▶ **Brief**
Every entry must appear in the output exactly as it does here.
----------
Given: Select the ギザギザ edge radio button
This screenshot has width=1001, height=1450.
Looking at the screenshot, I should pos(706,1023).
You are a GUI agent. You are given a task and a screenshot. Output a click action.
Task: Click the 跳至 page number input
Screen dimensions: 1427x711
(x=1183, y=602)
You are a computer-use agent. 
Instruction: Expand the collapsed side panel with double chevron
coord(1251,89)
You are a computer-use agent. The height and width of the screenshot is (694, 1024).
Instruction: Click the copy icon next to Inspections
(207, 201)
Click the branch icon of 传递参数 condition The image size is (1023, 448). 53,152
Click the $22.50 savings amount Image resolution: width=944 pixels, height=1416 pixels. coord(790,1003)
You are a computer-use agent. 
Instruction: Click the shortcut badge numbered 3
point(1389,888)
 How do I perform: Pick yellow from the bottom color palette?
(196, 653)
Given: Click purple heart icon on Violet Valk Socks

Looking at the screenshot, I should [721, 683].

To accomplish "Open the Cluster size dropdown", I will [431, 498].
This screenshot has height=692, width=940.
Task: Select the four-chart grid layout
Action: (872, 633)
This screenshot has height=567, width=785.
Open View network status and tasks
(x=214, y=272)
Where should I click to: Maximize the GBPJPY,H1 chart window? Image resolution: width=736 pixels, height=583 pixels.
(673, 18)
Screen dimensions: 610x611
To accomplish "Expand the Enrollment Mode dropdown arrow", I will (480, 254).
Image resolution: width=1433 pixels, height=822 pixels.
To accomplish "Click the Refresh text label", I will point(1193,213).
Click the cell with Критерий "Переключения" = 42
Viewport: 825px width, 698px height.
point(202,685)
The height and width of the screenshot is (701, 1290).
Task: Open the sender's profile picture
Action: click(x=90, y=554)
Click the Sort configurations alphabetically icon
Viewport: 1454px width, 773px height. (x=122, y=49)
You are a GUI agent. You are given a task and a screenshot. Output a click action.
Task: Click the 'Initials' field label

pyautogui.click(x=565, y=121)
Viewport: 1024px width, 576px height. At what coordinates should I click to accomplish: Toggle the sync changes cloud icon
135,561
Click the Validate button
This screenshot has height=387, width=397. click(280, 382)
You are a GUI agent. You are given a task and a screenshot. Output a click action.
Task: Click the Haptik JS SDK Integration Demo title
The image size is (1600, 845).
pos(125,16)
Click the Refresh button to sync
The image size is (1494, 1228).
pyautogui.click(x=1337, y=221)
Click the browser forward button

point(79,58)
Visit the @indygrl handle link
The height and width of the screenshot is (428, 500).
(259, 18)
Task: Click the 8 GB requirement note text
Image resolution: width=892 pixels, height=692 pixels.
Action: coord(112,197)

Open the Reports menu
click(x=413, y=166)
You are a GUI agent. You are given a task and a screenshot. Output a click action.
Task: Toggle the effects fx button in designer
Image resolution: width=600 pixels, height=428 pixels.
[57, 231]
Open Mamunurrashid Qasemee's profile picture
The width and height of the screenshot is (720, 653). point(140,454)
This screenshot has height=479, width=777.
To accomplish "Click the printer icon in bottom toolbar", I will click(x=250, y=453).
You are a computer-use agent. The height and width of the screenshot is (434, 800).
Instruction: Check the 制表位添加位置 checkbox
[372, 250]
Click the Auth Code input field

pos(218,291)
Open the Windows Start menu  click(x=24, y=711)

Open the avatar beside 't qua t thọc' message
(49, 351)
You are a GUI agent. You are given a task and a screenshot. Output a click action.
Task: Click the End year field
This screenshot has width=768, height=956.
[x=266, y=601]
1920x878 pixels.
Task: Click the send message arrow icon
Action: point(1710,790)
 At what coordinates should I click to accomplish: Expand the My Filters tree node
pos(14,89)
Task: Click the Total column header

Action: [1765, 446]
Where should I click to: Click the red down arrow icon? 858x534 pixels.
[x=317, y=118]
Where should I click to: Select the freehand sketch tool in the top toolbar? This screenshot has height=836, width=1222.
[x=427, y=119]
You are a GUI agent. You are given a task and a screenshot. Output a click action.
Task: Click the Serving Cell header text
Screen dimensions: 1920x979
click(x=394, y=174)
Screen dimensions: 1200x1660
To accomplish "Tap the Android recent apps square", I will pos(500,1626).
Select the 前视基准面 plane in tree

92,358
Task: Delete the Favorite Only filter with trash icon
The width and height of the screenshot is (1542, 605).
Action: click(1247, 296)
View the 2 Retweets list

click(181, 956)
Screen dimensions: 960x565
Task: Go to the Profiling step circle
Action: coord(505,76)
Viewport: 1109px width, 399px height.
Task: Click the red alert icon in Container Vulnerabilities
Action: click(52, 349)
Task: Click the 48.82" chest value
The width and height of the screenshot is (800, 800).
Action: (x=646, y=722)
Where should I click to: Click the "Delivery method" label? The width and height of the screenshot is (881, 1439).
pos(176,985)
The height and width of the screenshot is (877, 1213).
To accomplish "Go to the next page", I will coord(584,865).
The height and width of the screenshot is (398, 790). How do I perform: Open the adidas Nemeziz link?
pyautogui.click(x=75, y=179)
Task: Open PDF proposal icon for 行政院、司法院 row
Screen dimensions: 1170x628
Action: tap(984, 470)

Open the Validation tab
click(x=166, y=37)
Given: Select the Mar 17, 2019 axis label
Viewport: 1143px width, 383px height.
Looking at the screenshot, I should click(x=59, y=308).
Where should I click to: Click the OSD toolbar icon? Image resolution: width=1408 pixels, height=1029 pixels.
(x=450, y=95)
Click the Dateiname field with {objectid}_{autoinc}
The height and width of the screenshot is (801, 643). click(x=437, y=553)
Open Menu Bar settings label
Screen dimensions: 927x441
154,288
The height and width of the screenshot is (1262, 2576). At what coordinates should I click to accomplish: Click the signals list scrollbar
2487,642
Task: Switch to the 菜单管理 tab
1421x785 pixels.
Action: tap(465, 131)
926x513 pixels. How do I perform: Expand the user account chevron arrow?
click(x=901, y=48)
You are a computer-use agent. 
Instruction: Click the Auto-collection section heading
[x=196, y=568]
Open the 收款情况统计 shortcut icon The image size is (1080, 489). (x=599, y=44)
----------
▶ **Task result**
Given: Select the ギザギザ edge radio button
This screenshot has width=1001, height=1450.
Looking at the screenshot, I should pos(706,1023).
You are a GUI agent. You are given a task and a screenshot. Output a click action.
Task: Click the 跳至 page number input
Screen dimensions: 1427x711
(x=1183, y=602)
You are a computer-use agent. 
Instruction: Expand the collapsed side panel with double chevron
coord(1251,89)
You are a computer-use agent. The height and width of the screenshot is (694, 1024).
Instruction: Click the copy icon next to Inspections
(207, 201)
Click the branch icon of 传递参数 condition The image size is (1023, 448). 53,152
Click the $22.50 savings amount Image resolution: width=944 pixels, height=1416 pixels. coord(790,1003)
You are a computer-use agent. 
Instruction: Click the shortcut badge numbered 3
point(1389,888)
 How do I perform: Pick yellow from the bottom color palette?
(196, 653)
Given: Click purple heart icon on Violet Valk Socks

Looking at the screenshot, I should [721, 683].

To accomplish "Open the Cluster size dropdown", I will [431, 498].
This screenshot has height=692, width=940.
Task: Select the four-chart grid layout
Action: (872, 633)
This screenshot has height=567, width=785.
Open View network status and tasks
(x=214, y=272)
Where should I click to: Maximize the GBPJPY,H1 chart window? Image resolution: width=736 pixels, height=583 pixels.
(673, 18)
Screen dimensions: 610x611
To accomplish "Expand the Enrollment Mode dropdown arrow", I will (480, 254).
Image resolution: width=1433 pixels, height=822 pixels.
To accomplish "Click the Refresh text label", I will point(1193,213).
Click the cell with Критерий "Переключения" = 42
Viewport: 825px width, 698px height.
point(202,685)
The height and width of the screenshot is (701, 1290).
Task: Open the sender's profile picture
Action: click(x=90, y=554)
Click the Sort configurations alphabetically icon
Viewport: 1454px width, 773px height. (x=122, y=49)
You are a GUI agent. You are given a task and a screenshot. Output a click action.
Task: Click the 'Initials' field label

pyautogui.click(x=565, y=121)
Viewport: 1024px width, 576px height. At what coordinates should I click to accomplish: Toggle the sync changes cloud icon
135,561
Click the Validate button
This screenshot has height=387, width=397. click(280, 382)
You are a GUI agent. You are given a task and a screenshot. Output a click action.
Task: Click the Haptik JS SDK Integration Demo title
The image size is (1600, 845).
pos(125,16)
Click the Refresh button to sync
The image size is (1494, 1228).
pyautogui.click(x=1337, y=221)
Click the browser forward button

point(79,58)
Visit the @indygrl handle link
The height and width of the screenshot is (428, 500).
(259, 18)
Task: Click the 8 GB requirement note text
Image resolution: width=892 pixels, height=692 pixels.
Action: coord(112,197)

Open the Reports menu
click(x=413, y=166)
You are a GUI agent. You are given a task and a screenshot. Output a click action.
Task: Toggle the effects fx button in designer
Image resolution: width=600 pixels, height=428 pixels.
[57, 231]
Open Mamunurrashid Qasemee's profile picture
The width and height of the screenshot is (720, 653). point(140,454)
This screenshot has height=479, width=777.
To accomplish "Click the printer icon in bottom toolbar", I will click(x=250, y=453).
You are a computer-use agent. The height and width of the screenshot is (434, 800).
Instruction: Check the 制表位添加位置 checkbox
[372, 250]
Click the Auth Code input field

pos(218,291)
Open the Windows Start menu  click(x=24, y=711)

Open the avatar beside 't qua t thọc' message
(49, 351)
You are a GUI agent. You are given a task and a screenshot. Output a click action.
Task: Click the End year field
This screenshot has width=768, height=956.
[x=266, y=601]
1920x878 pixels.
Task: Click the send message arrow icon
Action: point(1710,790)
 At what coordinates should I click to accomplish: Expand the My Filters tree node
pos(14,89)
Task: Click the Total column header

Action: [1765, 446]
Where should I click to: Click the red down arrow icon? 858x534 pixels.
[x=317, y=118]
Where should I click to: Select the freehand sketch tool in the top toolbar? This screenshot has height=836, width=1222.
[x=427, y=119]
You are a GUI agent. You are given a task and a screenshot. Output a click action.
Task: Click the Serving Cell header text
Screen dimensions: 1920x979
click(x=394, y=174)
Screen dimensions: 1200x1660
To accomplish "Tap the Android recent apps square", I will pos(500,1626).
Select the 前视基准面 plane in tree

92,358
Task: Delete the Favorite Only filter with trash icon
The width and height of the screenshot is (1542, 605).
Action: click(1247, 296)
View the 2 Retweets list

click(181, 956)
Screen dimensions: 960x565
Task: Go to the Profiling step circle
Action: coord(505,76)
Viewport: 1109px width, 399px height.
Task: Click the red alert icon in Container Vulnerabilities
Action: click(52, 349)
Task: Click the 48.82" chest value
The width and height of the screenshot is (800, 800).
Action: (x=646, y=722)
Where should I click to: Click the "Delivery method" label? The width and height of the screenshot is (881, 1439).
pos(176,985)
The height and width of the screenshot is (877, 1213).
To accomplish "Go to the next page", I will coord(584,865).
The height and width of the screenshot is (398, 790). How do I perform: Open the adidas Nemeziz link?
pyautogui.click(x=75, y=179)
Task: Open PDF proposal icon for 行政院、司法院 row
Screen dimensions: 1170x628
Action: tap(984, 470)

Open the Validation tab
click(x=166, y=37)
Given: Select the Mar 17, 2019 axis label
Viewport: 1143px width, 383px height.
Looking at the screenshot, I should click(x=59, y=308).
Where should I click to: Click the OSD toolbar icon? Image resolution: width=1408 pixels, height=1029 pixels.
(x=450, y=95)
Click the Dateiname field with {objectid}_{autoinc}
The height and width of the screenshot is (801, 643). click(x=437, y=553)
Open Menu Bar settings label
Screen dimensions: 927x441
154,288
The height and width of the screenshot is (1262, 2576). At what coordinates should I click to accomplish: Click the signals list scrollbar
2487,642
Task: Switch to the 菜单管理 tab
1421x785 pixels.
Action: tap(465, 131)
926x513 pixels. How do I perform: Expand the user account chevron arrow?
click(x=901, y=48)
You are a computer-use agent. 
Instruction: Click the Auto-collection section heading
[x=196, y=568]
Open the 收款情况统计 shortcut icon The image size is (1080, 489). (x=599, y=44)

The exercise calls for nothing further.